Exercise goal: Extract every line of the data below and reproduce each one verbatim.

══ Listing ══

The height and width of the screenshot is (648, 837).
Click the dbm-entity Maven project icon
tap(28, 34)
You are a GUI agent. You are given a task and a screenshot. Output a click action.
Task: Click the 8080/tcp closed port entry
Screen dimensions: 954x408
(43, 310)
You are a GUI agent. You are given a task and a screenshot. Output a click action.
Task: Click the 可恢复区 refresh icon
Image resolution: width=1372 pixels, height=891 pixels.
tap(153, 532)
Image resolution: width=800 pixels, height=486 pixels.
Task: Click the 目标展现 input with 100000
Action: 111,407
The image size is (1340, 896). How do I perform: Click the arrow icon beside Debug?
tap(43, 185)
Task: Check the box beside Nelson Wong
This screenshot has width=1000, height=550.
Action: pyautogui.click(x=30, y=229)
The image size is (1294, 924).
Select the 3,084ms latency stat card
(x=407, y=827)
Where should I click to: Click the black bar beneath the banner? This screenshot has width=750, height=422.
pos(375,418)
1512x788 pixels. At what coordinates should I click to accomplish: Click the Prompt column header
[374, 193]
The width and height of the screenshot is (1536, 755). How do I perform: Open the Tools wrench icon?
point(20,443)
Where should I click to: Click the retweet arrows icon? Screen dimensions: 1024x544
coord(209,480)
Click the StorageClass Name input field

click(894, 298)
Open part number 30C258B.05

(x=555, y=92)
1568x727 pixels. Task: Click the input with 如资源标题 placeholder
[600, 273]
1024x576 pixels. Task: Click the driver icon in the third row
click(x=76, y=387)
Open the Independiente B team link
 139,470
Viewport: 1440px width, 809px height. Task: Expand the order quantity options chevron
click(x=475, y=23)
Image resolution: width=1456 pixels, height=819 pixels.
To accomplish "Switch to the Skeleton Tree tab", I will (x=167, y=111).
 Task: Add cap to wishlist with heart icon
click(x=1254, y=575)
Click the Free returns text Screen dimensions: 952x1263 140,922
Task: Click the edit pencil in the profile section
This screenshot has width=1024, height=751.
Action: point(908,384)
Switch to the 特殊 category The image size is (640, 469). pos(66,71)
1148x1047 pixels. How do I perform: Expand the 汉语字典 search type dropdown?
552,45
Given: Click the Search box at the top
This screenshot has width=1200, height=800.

═══

Task solution:
The height and width of the screenshot is (648, 837).
Click the dbm-entity Maven project icon
tap(28, 34)
You are a GUI agent. You are given a task and a screenshot. Output a click action.
Task: Click the 8080/tcp closed port entry
Screen dimensions: 954x408
(43, 310)
You are a GUI agent. You are given a task and a screenshot. Output a click action.
Task: Click the 可恢复区 refresh icon
Image resolution: width=1372 pixels, height=891 pixels.
tap(153, 532)
Image resolution: width=800 pixels, height=486 pixels.
Task: Click the 目标展现 input with 100000
Action: 111,407
The image size is (1340, 896). How do I perform: Click the arrow icon beside Debug?
tap(43, 185)
Task: Check the box beside Nelson Wong
This screenshot has width=1000, height=550.
Action: pyautogui.click(x=30, y=229)
The image size is (1294, 924).
Select the 3,084ms latency stat card
(x=407, y=827)
Where should I click to: Click the black bar beneath the banner? This screenshot has width=750, height=422.
pos(375,418)
1512x788 pixels. At what coordinates should I click to accomplish: Click the Prompt column header
[374, 193]
The width and height of the screenshot is (1536, 755). How do I perform: Open the Tools wrench icon?
point(20,443)
Where should I click to: Click the retweet arrows icon? Screen dimensions: 1024x544
coord(209,480)
Click the StorageClass Name input field

click(894, 298)
Open part number 30C258B.05

(x=555, y=92)
1568x727 pixels. Task: Click the input with 如资源标题 placeholder
[600, 273]
1024x576 pixels. Task: Click the driver icon in the third row
click(x=76, y=387)
Open the Independiente B team link
 139,470
Viewport: 1440px width, 809px height. Task: Expand the order quantity options chevron
click(x=475, y=23)
Image resolution: width=1456 pixels, height=819 pixels.
To accomplish "Switch to the Skeleton Tree tab", I will (x=167, y=111).
 Task: Add cap to wishlist with heart icon
click(x=1254, y=575)
Click the Free returns text Screen dimensions: 952x1263 140,922
Task: Click the edit pencil in the profile section
This screenshot has width=1024, height=751.
Action: point(908,384)
Switch to the 特殊 category The image size is (640, 469). pos(66,71)
1148x1047 pixels. How do I perform: Expand the 汉语字典 search type dropdown?
552,45
Given: Click the Search box at the top
This screenshot has width=1200, height=800.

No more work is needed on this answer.